To do:
Nothing but a number is wanted here: the tally of lines in the material below that include "title".
▼
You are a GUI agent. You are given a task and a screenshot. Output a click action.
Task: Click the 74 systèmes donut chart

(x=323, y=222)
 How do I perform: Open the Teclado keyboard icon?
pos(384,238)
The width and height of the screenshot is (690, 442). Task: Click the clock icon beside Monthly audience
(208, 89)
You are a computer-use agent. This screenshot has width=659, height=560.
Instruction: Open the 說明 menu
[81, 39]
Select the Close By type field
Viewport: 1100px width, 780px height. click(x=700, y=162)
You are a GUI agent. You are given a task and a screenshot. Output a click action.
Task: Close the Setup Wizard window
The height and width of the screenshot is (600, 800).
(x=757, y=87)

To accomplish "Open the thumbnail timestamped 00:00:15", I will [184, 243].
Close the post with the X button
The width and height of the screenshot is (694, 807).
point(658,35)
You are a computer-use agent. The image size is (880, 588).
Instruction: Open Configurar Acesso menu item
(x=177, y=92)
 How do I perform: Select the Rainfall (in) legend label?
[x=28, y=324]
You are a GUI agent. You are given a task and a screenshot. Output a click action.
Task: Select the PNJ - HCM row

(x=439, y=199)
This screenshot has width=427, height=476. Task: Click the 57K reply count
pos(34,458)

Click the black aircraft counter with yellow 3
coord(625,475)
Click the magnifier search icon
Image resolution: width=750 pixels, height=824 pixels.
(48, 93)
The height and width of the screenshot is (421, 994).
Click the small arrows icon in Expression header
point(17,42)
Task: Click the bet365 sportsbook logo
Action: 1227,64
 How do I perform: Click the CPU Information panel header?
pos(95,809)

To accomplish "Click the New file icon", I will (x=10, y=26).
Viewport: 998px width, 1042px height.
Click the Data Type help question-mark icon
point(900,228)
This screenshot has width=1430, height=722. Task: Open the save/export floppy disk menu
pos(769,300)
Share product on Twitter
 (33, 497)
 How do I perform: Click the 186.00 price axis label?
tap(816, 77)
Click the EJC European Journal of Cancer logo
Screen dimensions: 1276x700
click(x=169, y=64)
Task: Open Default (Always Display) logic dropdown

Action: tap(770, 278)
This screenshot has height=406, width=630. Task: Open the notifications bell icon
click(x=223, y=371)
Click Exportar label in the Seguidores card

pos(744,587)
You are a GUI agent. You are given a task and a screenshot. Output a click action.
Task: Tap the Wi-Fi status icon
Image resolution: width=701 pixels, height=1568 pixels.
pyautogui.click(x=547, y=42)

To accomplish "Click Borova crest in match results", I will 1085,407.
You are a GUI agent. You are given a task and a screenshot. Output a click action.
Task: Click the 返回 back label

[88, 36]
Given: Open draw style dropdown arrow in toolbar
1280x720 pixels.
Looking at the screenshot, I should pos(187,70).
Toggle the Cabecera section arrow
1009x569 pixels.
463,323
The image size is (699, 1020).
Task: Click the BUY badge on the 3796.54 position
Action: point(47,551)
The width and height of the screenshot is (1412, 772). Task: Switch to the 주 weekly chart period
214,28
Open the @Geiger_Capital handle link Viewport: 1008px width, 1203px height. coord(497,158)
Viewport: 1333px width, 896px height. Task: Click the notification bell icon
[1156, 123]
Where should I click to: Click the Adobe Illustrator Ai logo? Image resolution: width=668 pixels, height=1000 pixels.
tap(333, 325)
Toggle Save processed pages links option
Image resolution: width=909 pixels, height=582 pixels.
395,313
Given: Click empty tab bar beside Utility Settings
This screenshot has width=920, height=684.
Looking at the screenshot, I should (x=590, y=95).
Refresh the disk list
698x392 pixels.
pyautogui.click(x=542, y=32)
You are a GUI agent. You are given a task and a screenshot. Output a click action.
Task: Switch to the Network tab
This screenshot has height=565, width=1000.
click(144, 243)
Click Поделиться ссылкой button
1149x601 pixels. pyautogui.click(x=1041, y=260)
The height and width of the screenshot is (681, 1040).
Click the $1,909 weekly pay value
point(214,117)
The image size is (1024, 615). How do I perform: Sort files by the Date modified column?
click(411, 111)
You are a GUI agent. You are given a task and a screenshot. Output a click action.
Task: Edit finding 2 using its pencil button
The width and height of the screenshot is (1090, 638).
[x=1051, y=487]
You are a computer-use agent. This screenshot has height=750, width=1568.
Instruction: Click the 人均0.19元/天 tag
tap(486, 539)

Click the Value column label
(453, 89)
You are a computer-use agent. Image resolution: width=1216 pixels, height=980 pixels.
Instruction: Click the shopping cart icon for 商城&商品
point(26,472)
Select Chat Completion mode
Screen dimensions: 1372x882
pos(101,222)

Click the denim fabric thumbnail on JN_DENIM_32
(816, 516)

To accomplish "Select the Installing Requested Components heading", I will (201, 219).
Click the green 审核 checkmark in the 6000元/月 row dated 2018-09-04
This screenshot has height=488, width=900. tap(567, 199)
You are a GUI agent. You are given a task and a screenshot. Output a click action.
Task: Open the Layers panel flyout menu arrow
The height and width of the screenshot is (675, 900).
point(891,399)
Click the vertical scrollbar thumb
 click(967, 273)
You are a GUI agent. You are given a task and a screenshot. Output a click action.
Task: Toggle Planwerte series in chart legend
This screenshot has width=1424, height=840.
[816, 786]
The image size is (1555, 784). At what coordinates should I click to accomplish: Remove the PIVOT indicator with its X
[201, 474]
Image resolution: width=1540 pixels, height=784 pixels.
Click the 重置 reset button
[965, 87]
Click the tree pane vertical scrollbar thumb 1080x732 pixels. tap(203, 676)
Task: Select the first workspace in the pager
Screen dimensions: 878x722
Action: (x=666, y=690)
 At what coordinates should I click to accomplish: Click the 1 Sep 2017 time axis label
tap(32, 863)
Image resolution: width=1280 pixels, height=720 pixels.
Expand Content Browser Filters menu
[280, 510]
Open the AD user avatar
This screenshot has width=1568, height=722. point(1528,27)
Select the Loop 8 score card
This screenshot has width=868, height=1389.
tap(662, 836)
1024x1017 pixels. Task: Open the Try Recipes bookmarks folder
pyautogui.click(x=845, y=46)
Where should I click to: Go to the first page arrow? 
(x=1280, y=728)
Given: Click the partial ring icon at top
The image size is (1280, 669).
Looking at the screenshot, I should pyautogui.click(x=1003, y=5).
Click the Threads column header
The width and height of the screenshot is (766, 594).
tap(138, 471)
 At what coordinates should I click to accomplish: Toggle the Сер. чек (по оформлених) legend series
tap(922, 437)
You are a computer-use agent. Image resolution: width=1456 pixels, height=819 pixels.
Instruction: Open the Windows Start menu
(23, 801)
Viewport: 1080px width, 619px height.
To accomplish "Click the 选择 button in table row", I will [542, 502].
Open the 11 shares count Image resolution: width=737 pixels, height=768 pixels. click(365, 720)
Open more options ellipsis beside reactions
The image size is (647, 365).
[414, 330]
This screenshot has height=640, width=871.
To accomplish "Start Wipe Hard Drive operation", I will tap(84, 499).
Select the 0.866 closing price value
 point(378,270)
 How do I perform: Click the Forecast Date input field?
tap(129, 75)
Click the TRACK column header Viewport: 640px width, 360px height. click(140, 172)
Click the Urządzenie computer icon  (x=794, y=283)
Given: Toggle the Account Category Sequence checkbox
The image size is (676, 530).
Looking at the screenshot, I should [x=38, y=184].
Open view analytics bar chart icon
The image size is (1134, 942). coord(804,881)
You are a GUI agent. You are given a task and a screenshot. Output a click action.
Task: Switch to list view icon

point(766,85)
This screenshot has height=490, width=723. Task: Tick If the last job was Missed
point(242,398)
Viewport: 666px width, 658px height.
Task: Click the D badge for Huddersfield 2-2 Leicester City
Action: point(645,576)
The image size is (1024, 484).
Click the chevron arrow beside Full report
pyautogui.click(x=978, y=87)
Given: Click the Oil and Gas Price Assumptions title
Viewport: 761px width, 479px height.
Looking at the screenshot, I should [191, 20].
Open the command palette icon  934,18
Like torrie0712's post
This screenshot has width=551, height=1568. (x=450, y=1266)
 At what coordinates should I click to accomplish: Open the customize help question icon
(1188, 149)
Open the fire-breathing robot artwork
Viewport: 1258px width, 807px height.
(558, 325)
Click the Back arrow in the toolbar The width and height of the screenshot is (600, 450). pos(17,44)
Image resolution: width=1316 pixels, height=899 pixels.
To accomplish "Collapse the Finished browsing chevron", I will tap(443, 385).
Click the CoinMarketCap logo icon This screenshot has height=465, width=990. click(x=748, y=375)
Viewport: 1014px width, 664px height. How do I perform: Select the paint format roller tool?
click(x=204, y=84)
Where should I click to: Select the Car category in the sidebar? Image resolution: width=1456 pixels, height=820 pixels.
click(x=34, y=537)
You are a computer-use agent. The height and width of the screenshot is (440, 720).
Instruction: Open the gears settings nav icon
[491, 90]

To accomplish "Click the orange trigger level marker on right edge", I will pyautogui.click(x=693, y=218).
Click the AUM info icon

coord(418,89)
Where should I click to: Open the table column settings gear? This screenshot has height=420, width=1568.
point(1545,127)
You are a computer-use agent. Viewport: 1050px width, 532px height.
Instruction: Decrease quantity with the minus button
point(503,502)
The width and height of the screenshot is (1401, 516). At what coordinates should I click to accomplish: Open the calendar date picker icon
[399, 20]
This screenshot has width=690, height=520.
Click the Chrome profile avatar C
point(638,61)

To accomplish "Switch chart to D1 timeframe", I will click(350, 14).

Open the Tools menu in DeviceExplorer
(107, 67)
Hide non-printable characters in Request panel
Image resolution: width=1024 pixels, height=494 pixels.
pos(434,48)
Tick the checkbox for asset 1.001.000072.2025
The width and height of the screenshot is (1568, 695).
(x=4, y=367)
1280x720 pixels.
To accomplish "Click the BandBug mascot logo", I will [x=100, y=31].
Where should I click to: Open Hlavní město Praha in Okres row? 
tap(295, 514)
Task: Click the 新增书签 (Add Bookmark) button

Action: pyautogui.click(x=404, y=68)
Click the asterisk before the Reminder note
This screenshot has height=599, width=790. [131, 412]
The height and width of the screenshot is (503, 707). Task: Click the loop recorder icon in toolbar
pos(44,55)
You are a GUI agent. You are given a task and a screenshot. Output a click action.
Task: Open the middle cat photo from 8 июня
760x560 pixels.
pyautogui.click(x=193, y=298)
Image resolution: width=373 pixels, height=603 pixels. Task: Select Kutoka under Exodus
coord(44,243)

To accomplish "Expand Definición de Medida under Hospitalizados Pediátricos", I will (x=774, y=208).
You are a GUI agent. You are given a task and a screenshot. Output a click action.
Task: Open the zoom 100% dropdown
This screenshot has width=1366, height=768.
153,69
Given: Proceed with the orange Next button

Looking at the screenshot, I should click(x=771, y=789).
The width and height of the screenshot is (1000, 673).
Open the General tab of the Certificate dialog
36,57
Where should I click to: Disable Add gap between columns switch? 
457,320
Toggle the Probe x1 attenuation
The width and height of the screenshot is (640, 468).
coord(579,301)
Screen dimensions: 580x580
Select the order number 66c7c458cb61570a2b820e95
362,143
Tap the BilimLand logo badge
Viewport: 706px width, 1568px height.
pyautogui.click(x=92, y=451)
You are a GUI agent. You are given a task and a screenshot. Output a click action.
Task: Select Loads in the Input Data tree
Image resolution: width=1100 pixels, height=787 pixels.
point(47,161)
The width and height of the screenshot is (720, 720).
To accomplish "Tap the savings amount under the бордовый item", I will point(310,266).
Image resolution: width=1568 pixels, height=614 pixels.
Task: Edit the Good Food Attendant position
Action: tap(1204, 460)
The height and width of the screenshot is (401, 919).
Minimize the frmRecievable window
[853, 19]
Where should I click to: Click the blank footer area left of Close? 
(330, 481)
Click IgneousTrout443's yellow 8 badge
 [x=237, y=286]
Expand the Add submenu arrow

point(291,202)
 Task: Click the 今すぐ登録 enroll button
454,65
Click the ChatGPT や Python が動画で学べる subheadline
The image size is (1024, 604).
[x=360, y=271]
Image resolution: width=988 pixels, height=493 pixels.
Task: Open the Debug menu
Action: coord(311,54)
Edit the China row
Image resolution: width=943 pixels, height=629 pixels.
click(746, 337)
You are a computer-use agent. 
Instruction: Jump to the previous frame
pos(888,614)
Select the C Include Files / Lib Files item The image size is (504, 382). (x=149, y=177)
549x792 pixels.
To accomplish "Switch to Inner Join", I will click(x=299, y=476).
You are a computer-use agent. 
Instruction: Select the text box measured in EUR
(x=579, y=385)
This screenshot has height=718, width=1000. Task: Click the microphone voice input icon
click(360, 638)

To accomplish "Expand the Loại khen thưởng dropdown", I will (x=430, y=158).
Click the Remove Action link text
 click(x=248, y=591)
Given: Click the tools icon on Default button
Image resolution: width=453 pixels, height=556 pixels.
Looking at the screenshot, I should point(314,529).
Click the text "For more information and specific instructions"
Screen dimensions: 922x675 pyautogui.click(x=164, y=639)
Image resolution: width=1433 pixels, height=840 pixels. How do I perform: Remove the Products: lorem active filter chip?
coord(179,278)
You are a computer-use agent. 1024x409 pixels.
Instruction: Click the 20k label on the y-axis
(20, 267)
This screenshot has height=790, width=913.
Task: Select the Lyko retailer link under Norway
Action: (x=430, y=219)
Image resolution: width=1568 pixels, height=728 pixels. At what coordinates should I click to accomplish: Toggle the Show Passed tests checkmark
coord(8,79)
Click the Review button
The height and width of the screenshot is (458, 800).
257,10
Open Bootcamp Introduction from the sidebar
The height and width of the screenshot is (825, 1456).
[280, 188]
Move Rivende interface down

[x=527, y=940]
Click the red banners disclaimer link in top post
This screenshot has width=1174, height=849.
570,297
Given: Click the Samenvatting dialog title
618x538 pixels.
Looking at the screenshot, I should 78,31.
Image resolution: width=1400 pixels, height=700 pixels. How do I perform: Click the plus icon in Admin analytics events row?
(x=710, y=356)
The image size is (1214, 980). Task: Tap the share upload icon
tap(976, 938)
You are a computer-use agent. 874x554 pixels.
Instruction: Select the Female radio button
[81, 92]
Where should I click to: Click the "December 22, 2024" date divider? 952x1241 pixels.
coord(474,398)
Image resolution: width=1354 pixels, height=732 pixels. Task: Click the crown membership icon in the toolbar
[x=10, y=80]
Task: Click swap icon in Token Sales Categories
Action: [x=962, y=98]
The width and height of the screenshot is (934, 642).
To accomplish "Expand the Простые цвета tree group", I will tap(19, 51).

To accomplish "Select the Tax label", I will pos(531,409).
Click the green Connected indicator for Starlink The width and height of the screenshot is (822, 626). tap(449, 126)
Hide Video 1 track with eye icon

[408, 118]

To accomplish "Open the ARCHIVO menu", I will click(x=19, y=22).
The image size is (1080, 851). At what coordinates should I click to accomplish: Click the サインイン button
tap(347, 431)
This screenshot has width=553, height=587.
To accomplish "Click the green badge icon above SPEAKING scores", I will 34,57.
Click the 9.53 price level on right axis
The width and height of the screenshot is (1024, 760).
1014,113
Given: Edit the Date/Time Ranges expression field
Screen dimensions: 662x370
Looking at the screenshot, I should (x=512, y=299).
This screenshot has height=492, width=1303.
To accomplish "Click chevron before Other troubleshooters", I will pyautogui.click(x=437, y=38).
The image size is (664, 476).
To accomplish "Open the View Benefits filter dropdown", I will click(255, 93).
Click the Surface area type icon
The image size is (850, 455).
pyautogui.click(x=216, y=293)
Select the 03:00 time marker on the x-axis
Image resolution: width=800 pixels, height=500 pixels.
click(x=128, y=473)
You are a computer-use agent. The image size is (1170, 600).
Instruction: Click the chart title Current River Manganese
▲
The completed task:
3